With Nygaard’s words from the preseason ringing true, the Mercury moved on from the opening loss and looked like a completely different team for a spell. Since the loss on May 6 up until their loss on May 17, they had the third highest offensive rating in the WNBA (according to WNBA.com). They also had the highest field goal and three-point percentages in the league in that same time frame. The head coach put it best after the Mercury’s first win: “We had a lot of offensive firepower.”
Impressively, Phoenix is creating this offensive explosion while its roster continues to change. The team started the year with a new face after adding last season’s leading scorer Tina Charles. In the absence of Brittney Griner at center, the Mercury signed Megan Gustafson just days before the season started, and they needed her to play substantial minutes in their first game. By game two, they welcomed Diamond DeShields, who was acquired during the offseason via trade, and they welcomed back defensive specialist Brianna Turner.

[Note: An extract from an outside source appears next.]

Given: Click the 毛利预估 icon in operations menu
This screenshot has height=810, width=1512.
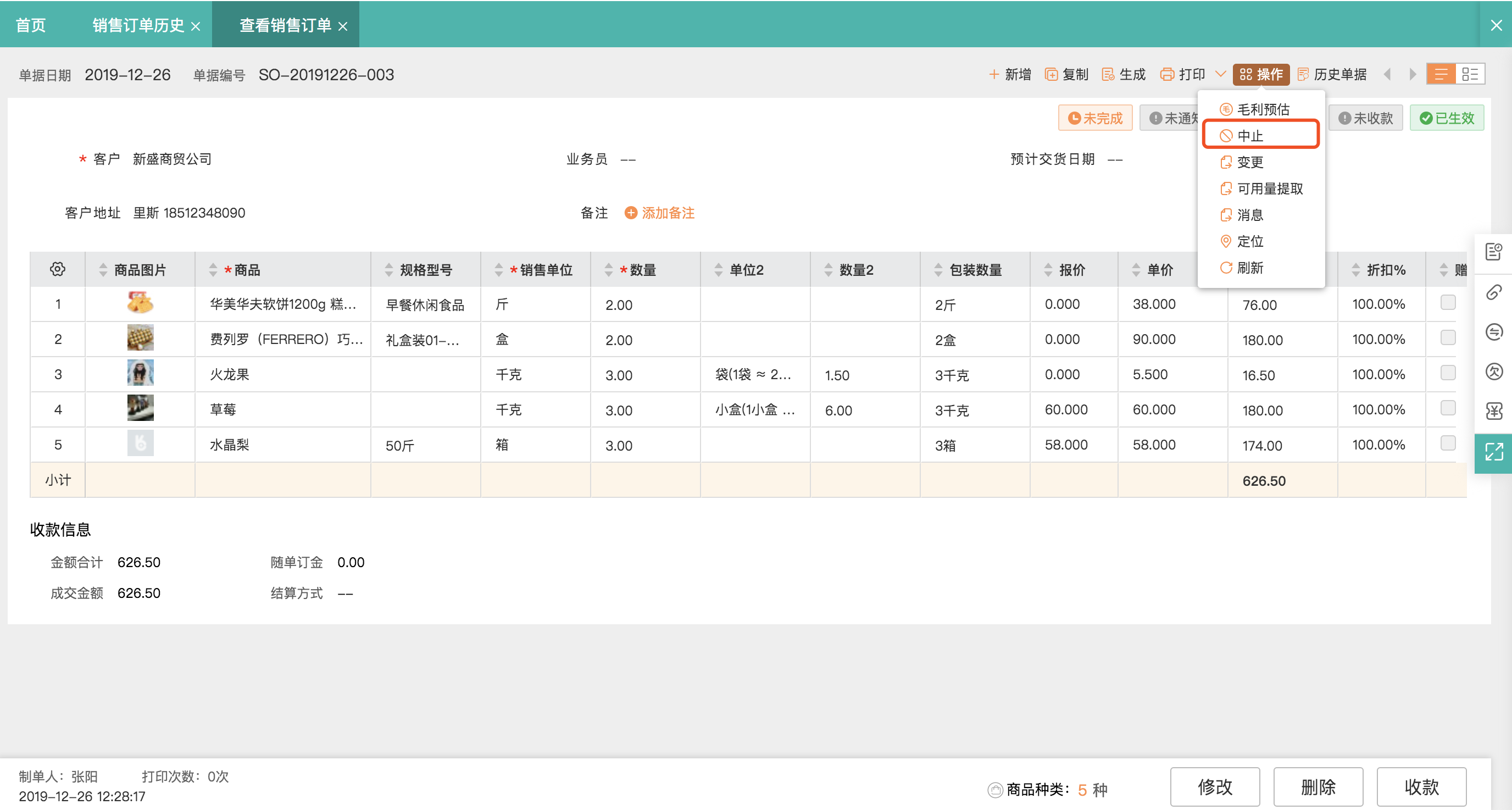Looking at the screenshot, I should click(1225, 109).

With the team just coming together five games into the season, it’s difficult to draw conclusions about what the current sample size says about Nygaard’s vision for this team. The Mercury are certainly throwing a lot against the wall offensively with Taurasi and Diggins-Smith sharing the ball-handling and facilitation responsibilities, and Phoenix is giving teams different post looks when Turner and Charles are on the floor together.
But Phoenix is not yet running like a well-oiled machine. The fact that players are still growing into their roles on this team and the everpresent stress of Griner’s detention are possible reasons for the sideline confrontation between Taurasi and Diggins-Smith. Nygaard offered as much in her post-game remarks, saying, “The players, they play hard; they play with passion. … There’s a lot going on. Our team has even more going on with the BG situation too. This isn’t something that goes away for us.”

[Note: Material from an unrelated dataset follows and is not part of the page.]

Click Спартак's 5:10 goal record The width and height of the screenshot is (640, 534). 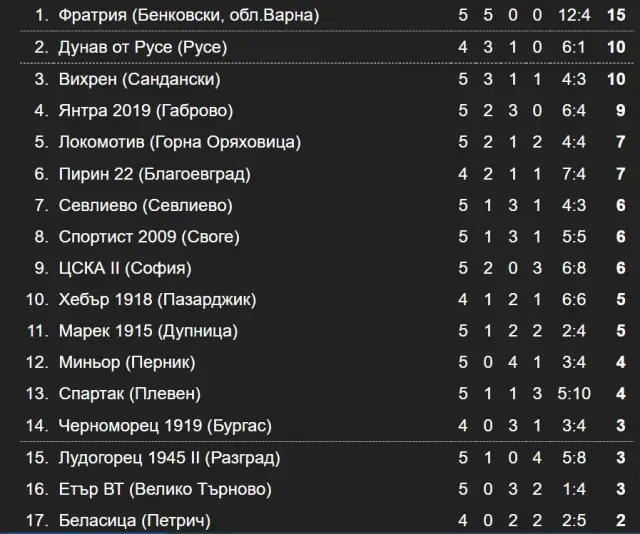point(574,394)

The story about the tension between Diggins-Smith and Taurasi is also something that’s not going away. Skylar missed the Mercury’s most recent game against the Wings for what the team listed as a “non-COVID illness.” However, despite video footage of the team going through workouts in masks and Nygaard confirming that the illness had been going through the team, there continued to be speculation that Diggins-Smith missed the game due to personal reasons or team discipline that stemmed from the event.
It remains to be seen what kind of impact this kind of event has on a team, but it’s undoubtedly a test of Nygaard’s abilities as a new coach and one more thing to add to the list of issues on her plate. These moments of uncertainty are when a leader, especially a coach, relies on the foundation of the culture they built within their organization. In many ways, that cultural foundation for Phoenix is still being built by Nygaard and her staff.
The most salient aspect of the culture Nygaard is establishing for this franchise is trust. As she has taken the lead of a locker room full of veterans, most of whom were nearly WNBA champs last season, she has appeared to recognize and lean on their knowledge as Phoenix has begun its season. While Nygaard has plenty of experience in her own right as a player and coach, her openness to feedback appears to have made an impact on the Mercury. As Skylar Diggins-Smith put it in a preseason press conference, “It’s fresh. We’re learning a lot about each other. … It’s a lot of questions; it’s a lot of dialogue.”
The Phoenix organization is hoping that this dialogue leads to a lot of wins in 2022.